(Target position records)
┄┄┄┄┄┄

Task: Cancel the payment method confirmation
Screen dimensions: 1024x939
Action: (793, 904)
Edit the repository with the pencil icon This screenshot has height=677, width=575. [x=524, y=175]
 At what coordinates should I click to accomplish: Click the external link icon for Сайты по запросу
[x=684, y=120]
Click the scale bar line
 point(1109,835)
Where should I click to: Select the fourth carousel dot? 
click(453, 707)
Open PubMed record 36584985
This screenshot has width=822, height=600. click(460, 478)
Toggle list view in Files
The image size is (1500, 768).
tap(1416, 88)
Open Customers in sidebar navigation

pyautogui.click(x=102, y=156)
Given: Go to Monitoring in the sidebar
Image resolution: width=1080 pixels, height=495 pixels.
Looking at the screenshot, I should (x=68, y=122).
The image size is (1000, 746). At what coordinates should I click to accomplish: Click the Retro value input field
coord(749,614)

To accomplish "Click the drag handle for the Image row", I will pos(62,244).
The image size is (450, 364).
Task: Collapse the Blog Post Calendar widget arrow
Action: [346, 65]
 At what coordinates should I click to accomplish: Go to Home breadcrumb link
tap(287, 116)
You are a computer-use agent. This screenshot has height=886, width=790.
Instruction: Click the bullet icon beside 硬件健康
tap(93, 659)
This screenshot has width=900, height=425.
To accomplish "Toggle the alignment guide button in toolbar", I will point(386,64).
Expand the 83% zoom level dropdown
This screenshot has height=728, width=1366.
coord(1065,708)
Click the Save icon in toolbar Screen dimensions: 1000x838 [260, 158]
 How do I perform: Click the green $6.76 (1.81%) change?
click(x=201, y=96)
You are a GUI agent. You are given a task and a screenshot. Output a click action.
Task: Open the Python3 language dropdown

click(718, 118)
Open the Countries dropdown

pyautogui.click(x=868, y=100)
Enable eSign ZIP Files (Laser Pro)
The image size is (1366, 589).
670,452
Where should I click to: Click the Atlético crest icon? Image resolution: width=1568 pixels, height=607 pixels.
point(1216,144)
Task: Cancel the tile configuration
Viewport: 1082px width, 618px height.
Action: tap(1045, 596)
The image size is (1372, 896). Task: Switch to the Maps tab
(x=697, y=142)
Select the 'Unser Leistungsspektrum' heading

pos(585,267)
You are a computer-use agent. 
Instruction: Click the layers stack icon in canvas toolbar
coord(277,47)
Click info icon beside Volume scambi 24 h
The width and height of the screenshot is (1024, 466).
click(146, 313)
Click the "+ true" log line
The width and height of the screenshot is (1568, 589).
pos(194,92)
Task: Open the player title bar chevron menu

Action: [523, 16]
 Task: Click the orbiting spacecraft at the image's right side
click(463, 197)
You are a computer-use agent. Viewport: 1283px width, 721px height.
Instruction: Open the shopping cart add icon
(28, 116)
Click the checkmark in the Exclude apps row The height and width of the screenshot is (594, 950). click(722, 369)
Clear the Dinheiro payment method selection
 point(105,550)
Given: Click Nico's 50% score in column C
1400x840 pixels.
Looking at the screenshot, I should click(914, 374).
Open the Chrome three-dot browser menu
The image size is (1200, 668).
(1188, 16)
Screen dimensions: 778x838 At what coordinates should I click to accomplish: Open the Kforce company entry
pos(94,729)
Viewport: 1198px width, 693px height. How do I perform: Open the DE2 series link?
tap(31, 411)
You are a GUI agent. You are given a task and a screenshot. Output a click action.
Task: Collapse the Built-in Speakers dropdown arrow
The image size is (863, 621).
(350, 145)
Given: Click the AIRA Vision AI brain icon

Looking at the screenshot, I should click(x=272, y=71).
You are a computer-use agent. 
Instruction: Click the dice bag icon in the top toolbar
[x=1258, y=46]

┄┄┄┄┄┄

→ To be done: Please recast the records starting at the line that contains "At what coordinates should I click to accomplish: Go" and ending at the line that contains "coord(1065,708)" as a Markdown table with the columns Row and Line, one line per row and blank lines left out.

→ Answer to the task:
| Row | Line |
|---|---|
| 1 |  At what coordinates should I click to accomplish: Go to Home breadcrumb link |
| 2 | tap(287, 116) |
| 3 | You are a computer-use agent. This screenshot has height=886, width=790. |
| 4 | Instruction: Click the bullet icon beside 硬件健康 |
| 5 | tap(93, 659) |
| 6 | This screenshot has width=900, height=425. |
| 7 | To accomplish "Toggle the alignment guide button in toolbar", I will point(386,64). |
| 8 | Expand the 83% zoom level dropdown |
| 9 | This screenshot has height=728, width=1366. |
| 10 | coord(1065,708) |